STATED TASK –
Copy each of the following entries word for word, leaving nothing out.

SUPPLIED DATA –
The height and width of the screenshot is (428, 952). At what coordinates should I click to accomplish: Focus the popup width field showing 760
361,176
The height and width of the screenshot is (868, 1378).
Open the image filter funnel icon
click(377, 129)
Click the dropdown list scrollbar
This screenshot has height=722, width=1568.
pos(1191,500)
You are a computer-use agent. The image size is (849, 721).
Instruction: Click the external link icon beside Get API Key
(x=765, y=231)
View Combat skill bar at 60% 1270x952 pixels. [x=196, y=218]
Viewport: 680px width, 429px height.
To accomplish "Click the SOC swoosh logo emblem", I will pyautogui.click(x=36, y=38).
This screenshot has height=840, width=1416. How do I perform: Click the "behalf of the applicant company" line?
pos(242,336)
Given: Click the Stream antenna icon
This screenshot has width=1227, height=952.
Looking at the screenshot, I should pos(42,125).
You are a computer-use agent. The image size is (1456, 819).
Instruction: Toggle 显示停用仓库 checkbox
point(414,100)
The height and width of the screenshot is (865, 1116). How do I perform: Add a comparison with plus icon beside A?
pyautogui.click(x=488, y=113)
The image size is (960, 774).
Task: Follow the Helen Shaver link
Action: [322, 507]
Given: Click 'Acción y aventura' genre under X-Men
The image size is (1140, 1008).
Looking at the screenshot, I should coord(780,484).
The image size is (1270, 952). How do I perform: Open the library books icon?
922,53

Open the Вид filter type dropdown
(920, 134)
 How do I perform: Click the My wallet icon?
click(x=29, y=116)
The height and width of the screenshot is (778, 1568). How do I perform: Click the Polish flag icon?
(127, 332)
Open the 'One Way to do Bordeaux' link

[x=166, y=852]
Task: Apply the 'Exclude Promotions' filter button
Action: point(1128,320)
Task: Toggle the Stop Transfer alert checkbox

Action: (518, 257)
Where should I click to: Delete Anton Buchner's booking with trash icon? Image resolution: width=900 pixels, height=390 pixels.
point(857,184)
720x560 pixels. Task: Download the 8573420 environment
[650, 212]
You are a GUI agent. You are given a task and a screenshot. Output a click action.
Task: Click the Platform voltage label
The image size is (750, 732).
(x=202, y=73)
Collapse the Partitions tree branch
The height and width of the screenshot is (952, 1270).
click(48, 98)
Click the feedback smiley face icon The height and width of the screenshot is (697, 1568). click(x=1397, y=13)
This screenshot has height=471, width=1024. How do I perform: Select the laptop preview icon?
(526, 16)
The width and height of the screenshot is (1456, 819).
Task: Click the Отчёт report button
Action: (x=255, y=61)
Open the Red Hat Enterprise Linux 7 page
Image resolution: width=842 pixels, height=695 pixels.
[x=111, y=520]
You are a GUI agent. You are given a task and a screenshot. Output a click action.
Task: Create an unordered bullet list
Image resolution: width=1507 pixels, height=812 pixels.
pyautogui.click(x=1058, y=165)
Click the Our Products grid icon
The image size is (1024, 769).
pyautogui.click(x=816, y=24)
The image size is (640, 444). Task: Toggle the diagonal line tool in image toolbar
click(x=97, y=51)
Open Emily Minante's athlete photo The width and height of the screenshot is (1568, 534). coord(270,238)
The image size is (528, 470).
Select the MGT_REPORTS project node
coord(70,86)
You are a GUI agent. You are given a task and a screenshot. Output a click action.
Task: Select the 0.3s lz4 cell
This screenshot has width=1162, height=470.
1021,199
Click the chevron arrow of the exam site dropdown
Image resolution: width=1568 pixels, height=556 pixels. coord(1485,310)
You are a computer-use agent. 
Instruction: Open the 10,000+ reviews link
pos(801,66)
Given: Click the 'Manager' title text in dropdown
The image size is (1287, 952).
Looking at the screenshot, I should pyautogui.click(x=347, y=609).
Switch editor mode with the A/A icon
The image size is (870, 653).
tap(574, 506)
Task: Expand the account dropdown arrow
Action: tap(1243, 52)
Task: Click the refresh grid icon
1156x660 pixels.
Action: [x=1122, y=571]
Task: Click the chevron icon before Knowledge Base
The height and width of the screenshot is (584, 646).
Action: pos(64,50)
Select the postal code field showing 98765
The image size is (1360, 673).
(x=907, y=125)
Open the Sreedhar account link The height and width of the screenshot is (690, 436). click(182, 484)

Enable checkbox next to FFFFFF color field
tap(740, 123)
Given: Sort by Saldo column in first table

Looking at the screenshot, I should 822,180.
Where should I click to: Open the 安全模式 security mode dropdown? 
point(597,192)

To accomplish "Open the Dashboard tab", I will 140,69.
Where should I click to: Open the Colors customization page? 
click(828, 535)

ANSWER TO THE TASK –
The height and width of the screenshot is (428, 952). At what coordinates should I click to accomplish: Focus the popup width field showing 760
361,176
The height and width of the screenshot is (868, 1378).
Open the image filter funnel icon
click(377, 129)
Click the dropdown list scrollbar
This screenshot has height=722, width=1568.
pos(1191,500)
You are a computer-use agent. The image size is (849, 721).
Instruction: Click the external link icon beside Get API Key
(x=765, y=231)
View Combat skill bar at 60% 1270x952 pixels. [x=196, y=218]
Viewport: 680px width, 429px height.
To accomplish "Click the SOC swoosh logo emblem", I will pyautogui.click(x=36, y=38).
This screenshot has height=840, width=1416. How do I perform: Click the "behalf of the applicant company" line?
pos(242,336)
Given: Click the Stream antenna icon
This screenshot has width=1227, height=952.
Looking at the screenshot, I should pos(42,125).
You are a computer-use agent. The image size is (1456, 819).
Instruction: Toggle 显示停用仓库 checkbox
point(414,100)
The height and width of the screenshot is (865, 1116). How do I perform: Add a comparison with plus icon beside A?
pyautogui.click(x=488, y=113)
The image size is (960, 774).
Task: Follow the Helen Shaver link
Action: [322, 507]
Given: Click 'Acción y aventura' genre under X-Men
The image size is (1140, 1008).
Looking at the screenshot, I should coord(780,484).
The image size is (1270, 952). How do I perform: Open the library books icon?
922,53

Open the Вид filter type dropdown
(920, 134)
 How do I perform: Click the My wallet icon?
click(x=29, y=116)
The height and width of the screenshot is (778, 1568). How do I perform: Click the Polish flag icon?
(127, 332)
Open the 'One Way to do Bordeaux' link

[x=166, y=852]
Task: Apply the 'Exclude Promotions' filter button
Action: point(1128,320)
Task: Toggle the Stop Transfer alert checkbox

Action: (518, 257)
Where should I click to: Delete Anton Buchner's booking with trash icon? Image resolution: width=900 pixels, height=390 pixels.
point(857,184)
720x560 pixels. Task: Download the 8573420 environment
[650, 212]
You are a GUI agent. You are given a task and a screenshot. Output a click action.
Task: Click the Platform voltage label
The image size is (750, 732).
(x=202, y=73)
Collapse the Partitions tree branch
The height and width of the screenshot is (952, 1270).
click(48, 98)
Click the feedback smiley face icon The height and width of the screenshot is (697, 1568). click(x=1397, y=13)
This screenshot has height=471, width=1024. How do I perform: Select the laptop preview icon?
(526, 16)
The width and height of the screenshot is (1456, 819).
Task: Click the Отчёт report button
Action: (x=255, y=61)
Open the Red Hat Enterprise Linux 7 page
Image resolution: width=842 pixels, height=695 pixels.
[x=111, y=520]
You are a GUI agent. You are given a task and a screenshot. Output a click action.
Task: Create an unordered bullet list
Image resolution: width=1507 pixels, height=812 pixels.
pyautogui.click(x=1058, y=165)
Click the Our Products grid icon
The image size is (1024, 769).
pyautogui.click(x=816, y=24)
The image size is (640, 444). Task: Toggle the diagonal line tool in image toolbar
click(x=97, y=51)
Open Emily Minante's athlete photo The width and height of the screenshot is (1568, 534). coord(270,238)
The image size is (528, 470).
Select the MGT_REPORTS project node
coord(70,86)
You are a GUI agent. You are given a task and a screenshot. Output a click action.
Task: Select the 0.3s lz4 cell
This screenshot has width=1162, height=470.
1021,199
Click the chevron arrow of the exam site dropdown
Image resolution: width=1568 pixels, height=556 pixels. coord(1485,310)
You are a computer-use agent. 
Instruction: Open the 10,000+ reviews link
pos(801,66)
Given: Click the 'Manager' title text in dropdown
The image size is (1287, 952).
Looking at the screenshot, I should pyautogui.click(x=347, y=609).
Switch editor mode with the A/A icon
The image size is (870, 653).
tap(574, 506)
Task: Expand the account dropdown arrow
Action: tap(1243, 52)
Task: Click the refresh grid icon
1156x660 pixels.
Action: [x=1122, y=571]
Task: Click the chevron icon before Knowledge Base
The height and width of the screenshot is (584, 646).
Action: pos(64,50)
Select the postal code field showing 98765
The image size is (1360, 673).
(x=907, y=125)
Open the Sreedhar account link The height and width of the screenshot is (690, 436). click(182, 484)

Enable checkbox next to FFFFFF color field
tap(740, 123)
Given: Sort by Saldo column in first table

Looking at the screenshot, I should 822,180.
Where should I click to: Open the 安全模式 security mode dropdown? 
point(597,192)

To accomplish "Open the Dashboard tab", I will 140,69.
Where should I click to: Open the Colors customization page? 
click(828, 535)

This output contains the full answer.